Mike Williams Is Not Michael Clayton
May 30th, 2012
Last season, Mike Williams wasn’t the reciever he was during his rookie campaign of 2010.
For reasons unknown, a long list of Bucs were in a similar boat, losing a notch or two from their games in 2011.
Williams had 65 catches in 2010 and 65 in 2011, but he didn’t find the end zone as much and his yards per catch fell from 14.8 to 11.9. Chalk it up to some combination of more attention from defenses, fewer slant passes, Josh Freeman not being as sharp, Williams battling injuries, and the general disease that affected most Bucs and led to the heinous 10-game losing streak.

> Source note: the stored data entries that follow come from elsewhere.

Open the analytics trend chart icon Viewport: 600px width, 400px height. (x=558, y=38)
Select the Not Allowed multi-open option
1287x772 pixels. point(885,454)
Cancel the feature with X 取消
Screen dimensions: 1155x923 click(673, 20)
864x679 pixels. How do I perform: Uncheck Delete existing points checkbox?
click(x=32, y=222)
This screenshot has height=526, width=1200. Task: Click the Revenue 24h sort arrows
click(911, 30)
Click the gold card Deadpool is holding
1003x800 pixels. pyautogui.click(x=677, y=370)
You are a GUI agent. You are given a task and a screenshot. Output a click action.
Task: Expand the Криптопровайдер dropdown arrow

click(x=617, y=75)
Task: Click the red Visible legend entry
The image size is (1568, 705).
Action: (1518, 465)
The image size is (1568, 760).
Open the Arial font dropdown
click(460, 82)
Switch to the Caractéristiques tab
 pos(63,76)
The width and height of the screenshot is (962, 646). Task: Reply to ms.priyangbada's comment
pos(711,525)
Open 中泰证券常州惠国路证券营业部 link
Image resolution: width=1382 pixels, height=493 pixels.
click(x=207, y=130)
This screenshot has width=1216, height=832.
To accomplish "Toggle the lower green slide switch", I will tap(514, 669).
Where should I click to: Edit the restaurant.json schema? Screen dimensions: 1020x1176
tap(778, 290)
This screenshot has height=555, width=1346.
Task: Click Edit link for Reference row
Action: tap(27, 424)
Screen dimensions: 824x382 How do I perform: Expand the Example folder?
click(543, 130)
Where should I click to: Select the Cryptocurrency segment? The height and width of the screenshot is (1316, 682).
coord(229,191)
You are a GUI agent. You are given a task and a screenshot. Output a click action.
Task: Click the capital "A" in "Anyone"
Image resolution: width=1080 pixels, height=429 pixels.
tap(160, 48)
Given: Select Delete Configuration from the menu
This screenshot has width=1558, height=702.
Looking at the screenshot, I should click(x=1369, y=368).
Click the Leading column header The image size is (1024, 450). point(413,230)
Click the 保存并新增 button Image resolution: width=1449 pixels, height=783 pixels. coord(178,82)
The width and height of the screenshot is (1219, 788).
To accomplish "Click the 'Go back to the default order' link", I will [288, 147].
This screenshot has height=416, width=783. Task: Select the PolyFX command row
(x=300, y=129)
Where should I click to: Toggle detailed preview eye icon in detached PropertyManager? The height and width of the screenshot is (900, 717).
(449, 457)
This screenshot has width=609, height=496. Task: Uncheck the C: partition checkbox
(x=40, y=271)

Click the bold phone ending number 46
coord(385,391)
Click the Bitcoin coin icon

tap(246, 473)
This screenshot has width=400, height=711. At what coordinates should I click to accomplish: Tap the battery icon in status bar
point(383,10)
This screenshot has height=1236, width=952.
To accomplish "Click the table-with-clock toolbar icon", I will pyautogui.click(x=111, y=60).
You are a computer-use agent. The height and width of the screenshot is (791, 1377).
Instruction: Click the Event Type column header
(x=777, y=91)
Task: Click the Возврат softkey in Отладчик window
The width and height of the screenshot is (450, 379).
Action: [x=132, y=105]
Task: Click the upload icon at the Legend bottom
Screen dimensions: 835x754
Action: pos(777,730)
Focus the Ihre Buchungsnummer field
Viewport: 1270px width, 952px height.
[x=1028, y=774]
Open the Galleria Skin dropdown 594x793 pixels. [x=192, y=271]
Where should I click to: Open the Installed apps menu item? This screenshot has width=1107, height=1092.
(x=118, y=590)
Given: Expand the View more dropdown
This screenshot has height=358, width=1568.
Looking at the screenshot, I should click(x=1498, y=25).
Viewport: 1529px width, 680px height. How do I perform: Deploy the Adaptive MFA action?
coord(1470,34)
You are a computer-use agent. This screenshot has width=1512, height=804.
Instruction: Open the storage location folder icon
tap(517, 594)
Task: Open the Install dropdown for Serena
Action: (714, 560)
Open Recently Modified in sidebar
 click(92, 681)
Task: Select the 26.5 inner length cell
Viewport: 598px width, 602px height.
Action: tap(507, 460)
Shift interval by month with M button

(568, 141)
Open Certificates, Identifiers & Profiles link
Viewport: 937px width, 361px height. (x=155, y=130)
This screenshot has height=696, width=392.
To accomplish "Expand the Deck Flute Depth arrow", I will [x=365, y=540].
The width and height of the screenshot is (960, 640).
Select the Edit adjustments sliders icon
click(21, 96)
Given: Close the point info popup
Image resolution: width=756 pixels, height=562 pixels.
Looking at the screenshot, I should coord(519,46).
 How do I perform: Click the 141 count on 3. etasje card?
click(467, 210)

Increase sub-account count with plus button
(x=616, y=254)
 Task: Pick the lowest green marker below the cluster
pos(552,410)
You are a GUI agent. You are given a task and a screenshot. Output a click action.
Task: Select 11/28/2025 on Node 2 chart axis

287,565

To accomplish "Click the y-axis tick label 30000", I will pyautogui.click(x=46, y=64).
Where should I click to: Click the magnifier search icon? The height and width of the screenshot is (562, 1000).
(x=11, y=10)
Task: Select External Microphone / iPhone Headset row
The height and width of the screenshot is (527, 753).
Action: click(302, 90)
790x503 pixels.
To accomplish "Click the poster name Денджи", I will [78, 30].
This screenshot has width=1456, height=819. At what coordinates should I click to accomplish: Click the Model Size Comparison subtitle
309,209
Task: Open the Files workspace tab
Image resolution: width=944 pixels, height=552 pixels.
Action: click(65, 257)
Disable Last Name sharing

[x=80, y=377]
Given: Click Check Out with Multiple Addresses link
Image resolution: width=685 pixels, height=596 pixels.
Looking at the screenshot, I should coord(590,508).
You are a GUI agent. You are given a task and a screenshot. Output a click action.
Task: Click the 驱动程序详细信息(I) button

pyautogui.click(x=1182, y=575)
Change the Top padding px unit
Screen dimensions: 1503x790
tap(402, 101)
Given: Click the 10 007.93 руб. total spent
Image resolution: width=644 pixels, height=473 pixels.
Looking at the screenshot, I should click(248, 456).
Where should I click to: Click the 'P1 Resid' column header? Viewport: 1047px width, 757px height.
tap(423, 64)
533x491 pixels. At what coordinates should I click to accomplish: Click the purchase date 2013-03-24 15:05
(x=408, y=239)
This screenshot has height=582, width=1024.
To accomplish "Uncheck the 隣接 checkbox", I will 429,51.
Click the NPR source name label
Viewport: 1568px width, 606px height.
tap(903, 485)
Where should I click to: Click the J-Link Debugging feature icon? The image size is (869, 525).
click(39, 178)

But what’s been amazing to Joe over the past several months is to hear how so many fans think Williams all of a sudden sucks and somehow his game dropped by epic proportions.
During a live TampaBay.com chat yesterday with columnist Gary Shelton, one fan even dared to compare Williams dropoff (of zero catches mind you) to that of blocking icon/one-year-wonder Michael Clayton.
Comment From Platypus
I’m going way back here, but how do guys like Michael Clayton and Mike Williams fall so far so fast after a good first season?Shelton: Clayton had such a good first season largely because the Bucs had no one else to throw to. It made him look better than he was. Williams got a lot more attention in year two, and his quarterback wasn’t as sharp.
I still think Williams can be a fine pro.
First, Joe must say he disagrees with Shelton’s discounting of Clayton’s great rookie season in 2004. Joey Galloway, Joe Jurevicius and Tim Brown all caught passes during Clayton’s best game of that season. That qualifies as nobody else to throw to? Clayton had one great year. No need to undercut his accomplishment.
Regardless, Joe wants it clear that Williams is still a mad talent coming off a “bad” season in which he caught 65 balls. That’s not too shabby. Joe’s far more confident that Williams will deliver a bounce-back season in 2012 than Josh Freeman.